Start Entries

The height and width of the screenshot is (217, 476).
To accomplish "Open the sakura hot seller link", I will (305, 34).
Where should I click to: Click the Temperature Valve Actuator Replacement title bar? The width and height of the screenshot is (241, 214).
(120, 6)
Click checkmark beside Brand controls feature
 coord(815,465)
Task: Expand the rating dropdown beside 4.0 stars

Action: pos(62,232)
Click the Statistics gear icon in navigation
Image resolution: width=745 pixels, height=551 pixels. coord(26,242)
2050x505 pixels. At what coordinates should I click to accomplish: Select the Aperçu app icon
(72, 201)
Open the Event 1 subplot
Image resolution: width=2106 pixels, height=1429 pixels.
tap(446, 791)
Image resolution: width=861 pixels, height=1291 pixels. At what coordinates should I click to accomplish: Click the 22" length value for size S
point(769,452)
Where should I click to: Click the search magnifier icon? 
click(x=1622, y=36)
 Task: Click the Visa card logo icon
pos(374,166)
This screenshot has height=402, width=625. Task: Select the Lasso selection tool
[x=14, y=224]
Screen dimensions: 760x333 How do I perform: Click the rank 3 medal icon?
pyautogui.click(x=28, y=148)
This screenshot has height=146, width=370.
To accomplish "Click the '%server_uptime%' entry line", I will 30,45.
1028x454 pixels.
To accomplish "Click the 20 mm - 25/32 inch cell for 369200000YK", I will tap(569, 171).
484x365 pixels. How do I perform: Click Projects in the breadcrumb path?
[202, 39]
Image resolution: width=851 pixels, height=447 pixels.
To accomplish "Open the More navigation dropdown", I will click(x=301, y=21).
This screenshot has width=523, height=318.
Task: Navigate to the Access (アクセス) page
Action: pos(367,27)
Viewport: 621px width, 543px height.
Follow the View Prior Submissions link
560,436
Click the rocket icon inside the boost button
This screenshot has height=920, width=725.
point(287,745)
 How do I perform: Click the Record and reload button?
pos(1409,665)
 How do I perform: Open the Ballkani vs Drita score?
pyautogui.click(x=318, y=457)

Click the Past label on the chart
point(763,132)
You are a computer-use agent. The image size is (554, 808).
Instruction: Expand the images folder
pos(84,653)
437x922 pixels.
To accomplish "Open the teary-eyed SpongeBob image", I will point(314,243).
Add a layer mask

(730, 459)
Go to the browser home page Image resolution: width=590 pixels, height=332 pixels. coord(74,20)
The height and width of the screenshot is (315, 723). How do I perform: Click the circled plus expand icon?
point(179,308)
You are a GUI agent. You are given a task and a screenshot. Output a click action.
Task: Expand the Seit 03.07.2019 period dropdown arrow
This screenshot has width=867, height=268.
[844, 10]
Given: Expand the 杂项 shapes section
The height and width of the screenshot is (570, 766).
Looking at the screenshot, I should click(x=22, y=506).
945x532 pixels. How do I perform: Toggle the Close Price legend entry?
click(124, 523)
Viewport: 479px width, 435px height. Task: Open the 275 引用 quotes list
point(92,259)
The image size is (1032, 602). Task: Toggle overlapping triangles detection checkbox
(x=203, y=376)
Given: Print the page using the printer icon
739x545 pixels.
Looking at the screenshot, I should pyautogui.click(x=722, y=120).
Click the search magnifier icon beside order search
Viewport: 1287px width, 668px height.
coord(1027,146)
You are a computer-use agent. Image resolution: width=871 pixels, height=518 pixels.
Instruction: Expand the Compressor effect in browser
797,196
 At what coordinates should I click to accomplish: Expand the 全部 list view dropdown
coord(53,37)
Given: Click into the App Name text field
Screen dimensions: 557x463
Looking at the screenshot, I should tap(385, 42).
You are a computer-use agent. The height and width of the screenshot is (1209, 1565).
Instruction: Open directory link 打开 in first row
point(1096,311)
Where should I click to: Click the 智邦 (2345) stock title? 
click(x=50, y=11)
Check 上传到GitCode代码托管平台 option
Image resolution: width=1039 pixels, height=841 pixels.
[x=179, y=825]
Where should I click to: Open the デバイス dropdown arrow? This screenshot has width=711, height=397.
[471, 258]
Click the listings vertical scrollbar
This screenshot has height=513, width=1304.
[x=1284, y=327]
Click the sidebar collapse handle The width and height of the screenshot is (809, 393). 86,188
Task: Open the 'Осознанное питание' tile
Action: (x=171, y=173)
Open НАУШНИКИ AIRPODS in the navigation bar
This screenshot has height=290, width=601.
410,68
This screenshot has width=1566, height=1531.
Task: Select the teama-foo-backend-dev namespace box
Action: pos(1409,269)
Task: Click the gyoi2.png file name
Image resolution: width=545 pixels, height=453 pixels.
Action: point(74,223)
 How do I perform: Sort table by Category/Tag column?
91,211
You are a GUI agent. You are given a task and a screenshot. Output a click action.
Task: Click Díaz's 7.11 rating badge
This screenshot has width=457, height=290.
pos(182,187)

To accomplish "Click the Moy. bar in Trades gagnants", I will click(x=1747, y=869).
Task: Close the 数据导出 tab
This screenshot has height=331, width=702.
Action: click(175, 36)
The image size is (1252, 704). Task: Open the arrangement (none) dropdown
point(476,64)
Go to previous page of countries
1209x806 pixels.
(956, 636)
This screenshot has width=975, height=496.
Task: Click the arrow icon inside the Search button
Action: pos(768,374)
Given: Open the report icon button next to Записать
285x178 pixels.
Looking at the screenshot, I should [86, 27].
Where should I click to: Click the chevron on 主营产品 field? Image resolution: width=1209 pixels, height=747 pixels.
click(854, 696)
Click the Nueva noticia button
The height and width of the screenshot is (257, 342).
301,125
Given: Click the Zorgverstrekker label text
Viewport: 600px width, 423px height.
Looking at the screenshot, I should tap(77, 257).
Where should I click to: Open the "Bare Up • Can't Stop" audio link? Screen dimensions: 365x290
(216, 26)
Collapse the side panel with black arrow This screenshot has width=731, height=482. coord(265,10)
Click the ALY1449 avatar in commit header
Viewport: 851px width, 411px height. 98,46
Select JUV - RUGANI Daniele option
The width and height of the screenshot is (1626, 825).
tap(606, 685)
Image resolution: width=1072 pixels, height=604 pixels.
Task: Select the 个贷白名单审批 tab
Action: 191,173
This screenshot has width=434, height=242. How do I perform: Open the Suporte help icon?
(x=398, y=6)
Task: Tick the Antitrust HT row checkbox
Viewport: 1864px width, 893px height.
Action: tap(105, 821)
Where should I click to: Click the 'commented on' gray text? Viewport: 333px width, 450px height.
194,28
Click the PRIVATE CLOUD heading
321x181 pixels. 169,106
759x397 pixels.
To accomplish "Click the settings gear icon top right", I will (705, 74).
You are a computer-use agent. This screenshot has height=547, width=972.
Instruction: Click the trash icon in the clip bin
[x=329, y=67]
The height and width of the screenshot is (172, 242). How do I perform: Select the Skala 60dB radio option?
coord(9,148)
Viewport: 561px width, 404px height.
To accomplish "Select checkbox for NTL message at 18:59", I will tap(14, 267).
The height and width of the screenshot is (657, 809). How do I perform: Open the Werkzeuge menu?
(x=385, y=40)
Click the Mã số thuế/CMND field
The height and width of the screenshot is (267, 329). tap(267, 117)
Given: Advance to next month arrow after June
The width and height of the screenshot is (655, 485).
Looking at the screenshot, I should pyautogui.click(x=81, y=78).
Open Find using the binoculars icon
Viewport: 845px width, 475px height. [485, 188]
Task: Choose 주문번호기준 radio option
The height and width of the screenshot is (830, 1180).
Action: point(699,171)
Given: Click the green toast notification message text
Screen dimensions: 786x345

End Entries

Rewrite every row above as a numbered list, leaving out any blank lines.

_Output for this exercise:_
1. The height and width of the screenshot is (217, 476).
2. To accomplish "Open the sakura hot seller link", I will (305, 34).
3. Where should I click to: Click the Temperature Valve Actuator Replacement title bar? The width and height of the screenshot is (241, 214).
4. (120, 6)
5. Click checkmark beside Brand controls feature
6.  coord(815,465)
7. Task: Expand the rating dropdown beside 4.0 stars
8. Action: pos(62,232)
9. Click the Statistics gear icon in navigation
10. Image resolution: width=745 pixels, height=551 pixels. coord(26,242)
11. 2050x505 pixels. At what coordinates should I click to accomplish: Select the Aperçu app icon
12. (72, 201)
13. Open the Event 1 subplot
14. Image resolution: width=2106 pixels, height=1429 pixels.
15. tap(446, 791)
16. Image resolution: width=861 pixels, height=1291 pixels. At what coordinates should I click to accomplish: Click the 22" length value for size S
17. point(769,452)
18. Where should I click to: Click the search magnifier icon? 
19. click(x=1622, y=36)
20.  Task: Click the Visa card logo icon
21. pos(374,166)
22. This screenshot has height=402, width=625. Task: Select the Lasso selection tool
23. [x=14, y=224]
24. Screen dimensions: 760x333 How do I perform: Click the rank 3 medal icon?
25. pyautogui.click(x=28, y=148)
26. This screenshot has height=146, width=370.
27. To accomplish "Click the '%server_uptime%' entry line", I will 30,45.
28. 1028x454 pixels.
29. To accomplish "Click the 20 mm - 25/32 inch cell for 369200000YK", I will tap(569, 171).
30. 484x365 pixels. How do I perform: Click Projects in the breadcrumb path?
31. [202, 39]
32. Image resolution: width=851 pixels, height=447 pixels.
33. To accomplish "Open the More navigation dropdown", I will click(x=301, y=21).
34. This screenshot has width=523, height=318.
35. Task: Navigate to the Access (アクセス) page
36. Action: pos(367,27)
37. Viewport: 621px width, 543px height.
38. Follow the View Prior Submissions link
39. 560,436
40. Click the rocket icon inside the boost button
41. This screenshot has height=920, width=725.
42. point(287,745)
43.  How do I perform: Click the Record and reload button?
44. pos(1409,665)
45.  How do I perform: Open the Ballkani vs Drita score?
46. pyautogui.click(x=318, y=457)
47. Click the Past label on the chart
48. point(763,132)
49. You are a computer-use agent. The image size is (554, 808).
50. Instruction: Expand the images folder
51. pos(84,653)
52. 437x922 pixels.
53. To accomplish "Open the teary-eyed SpongeBob image", I will point(314,243).
54. Add a layer mask
55. (730, 459)
56. Go to the browser home page Image resolution: width=590 pixels, height=332 pixels. coord(74,20)
57. The height and width of the screenshot is (315, 723). How do I perform: Click the circled plus expand icon?
58. point(179,308)
59. You are a GUI agent. You are given a task and a screenshot. Output a click action.
60. Task: Expand the Seit 03.07.2019 period dropdown arrow
61. This screenshot has width=867, height=268.
62. [844, 10]
63. Given: Expand the 杂项 shapes section
64. The height and width of the screenshot is (570, 766).
65. Looking at the screenshot, I should click(x=22, y=506).
66. 945x532 pixels. How do I perform: Toggle the Close Price legend entry?
67. click(124, 523)
68. Viewport: 479px width, 435px height. Task: Open the 275 引用 quotes list
69. point(92,259)
70. The image size is (1032, 602). Task: Toggle overlapping triangles detection checkbox
71. (x=203, y=376)
72. Given: Print the page using the printer icon
73. 739x545 pixels.
74. Looking at the screenshot, I should pyautogui.click(x=722, y=120).
75. Click the search magnifier icon beside order search
76. Viewport: 1287px width, 668px height.
77. coord(1027,146)
78. You are a computer-use agent. Image resolution: width=871 pixels, height=518 pixels.
79. Instruction: Expand the Compressor effect in browser
80. 797,196
81.  At what coordinates should I click to accomplish: Expand the 全部 list view dropdown
82. coord(53,37)
83. Given: Click into the App Name text field
84. Screen dimensions: 557x463
85. Looking at the screenshot, I should tap(385, 42).
86. You are a computer-use agent. The height and width of the screenshot is (1209, 1565).
87. Instruction: Open directory link 打开 in first row
88. point(1096,311)
89. Where should I click to: Click the 智邦 (2345) stock title? 
90. click(x=50, y=11)
91. Check 上传到GitCode代码托管平台 option
92. Image resolution: width=1039 pixels, height=841 pixels.
93. [x=179, y=825]
94. Where should I click to: Open the デバイス dropdown arrow? This screenshot has width=711, height=397.
95. [471, 258]
96. Click the listings vertical scrollbar
97. This screenshot has height=513, width=1304.
98. [x=1284, y=327]
99. Click the sidebar collapse handle The width and height of the screenshot is (809, 393). 86,188
100. Task: Open the 'Осознанное питание' tile
101. Action: (x=171, y=173)
102. Open НАУШНИКИ AIRPODS in the navigation bar
103. This screenshot has height=290, width=601.
104. 410,68
105. This screenshot has width=1566, height=1531.
106. Task: Select the teama-foo-backend-dev namespace box
107. Action: pos(1409,269)
108. Task: Click the gyoi2.png file name
109. Image resolution: width=545 pixels, height=453 pixels.
110. Action: point(74,223)
111.  How do I perform: Sort table by Category/Tag column?
112. 91,211
113. You are a GUI agent. You are given a task and a screenshot. Output a click action.
114. Task: Click Díaz's 7.11 rating badge
115. This screenshot has width=457, height=290.
116. pos(182,187)
117. To accomplish "Click the Moy. bar in Trades gagnants", I will click(x=1747, y=869).
118. Task: Close the 数据导出 tab
119. This screenshot has height=331, width=702.
120. Action: click(175, 36)
121. The image size is (1252, 704). Task: Open the arrangement (none) dropdown
122. point(476,64)
123. Go to previous page of countries
124. 1209x806 pixels.
125. (956, 636)
126. This screenshot has width=975, height=496.
127. Task: Click the arrow icon inside the Search button
128. Action: pos(768,374)
129. Given: Open the report icon button next to Записать
130. 285x178 pixels.
131. Looking at the screenshot, I should [86, 27].
132. Where should I click to: Click the chevron on 主营产品 field? Image resolution: width=1209 pixels, height=747 pixels.
133. click(854, 696)
134. Click the Nueva noticia button
135. The height and width of the screenshot is (257, 342).
136. 301,125
137. Given: Click the Zorgverstrekker label text
138. Viewport: 600px width, 423px height.
139. Looking at the screenshot, I should tap(77, 257).
140. Where should I click to: Open the "Bare Up • Can't Stop" audio link? Screen dimensions: 365x290
141. (216, 26)
142. Collapse the side panel with black arrow This screenshot has width=731, height=482. coord(265,10)
143. Click the ALY1449 avatar in commit header
144. Viewport: 851px width, 411px height. 98,46
145. Select JUV - RUGANI Daniele option
146. The width and height of the screenshot is (1626, 825).
147. tap(606, 685)
148. Image resolution: width=1072 pixels, height=604 pixels.
149. Task: Select the 个贷白名单审批 tab
150. Action: 191,173
151. This screenshot has width=434, height=242. How do I perform: Open the Suporte help icon?
152. (x=398, y=6)
153. Task: Tick the Antitrust HT row checkbox
154. Viewport: 1864px width, 893px height.
155. Action: tap(105, 821)
156. Where should I click to: Click the 'commented on' gray text? Viewport: 333px width, 450px height.
157. 194,28
158. Click the PRIVATE CLOUD heading
159. 321x181 pixels. 169,106
160. 759x397 pixels.
161. To accomplish "Click the settings gear icon top right", I will (705, 74).
162. You are a computer-use agent. This screenshot has height=547, width=972.
163. Instruction: Click the trash icon in the clip bin
164. [x=329, y=67]
165. The height and width of the screenshot is (172, 242). How do I perform: Select the Skala 60dB radio option?
166. coord(9,148)
167. Viewport: 561px width, 404px height.
168. To accomplish "Select checkbox for NTL message at 18:59", I will tap(14, 267).
169. The height and width of the screenshot is (657, 809). How do I perform: Open the Werkzeuge menu?
170. (x=385, y=40)
171. Click the Mã số thuế/CMND field
172. The height and width of the screenshot is (267, 329). tap(267, 117)
173. Given: Advance to next month arrow after June
174. The width and height of the screenshot is (655, 485).
175. Looking at the screenshot, I should pyautogui.click(x=81, y=78).
176. Open Find using the binoculars icon
177. Viewport: 845px width, 475px height. [485, 188]
178. Task: Choose 주문번호기준 radio option
179. The height and width of the screenshot is (830, 1180).
180. Action: point(699,171)
181. Given: Click the green toast notification message text
182. Screen dimensions: 786x345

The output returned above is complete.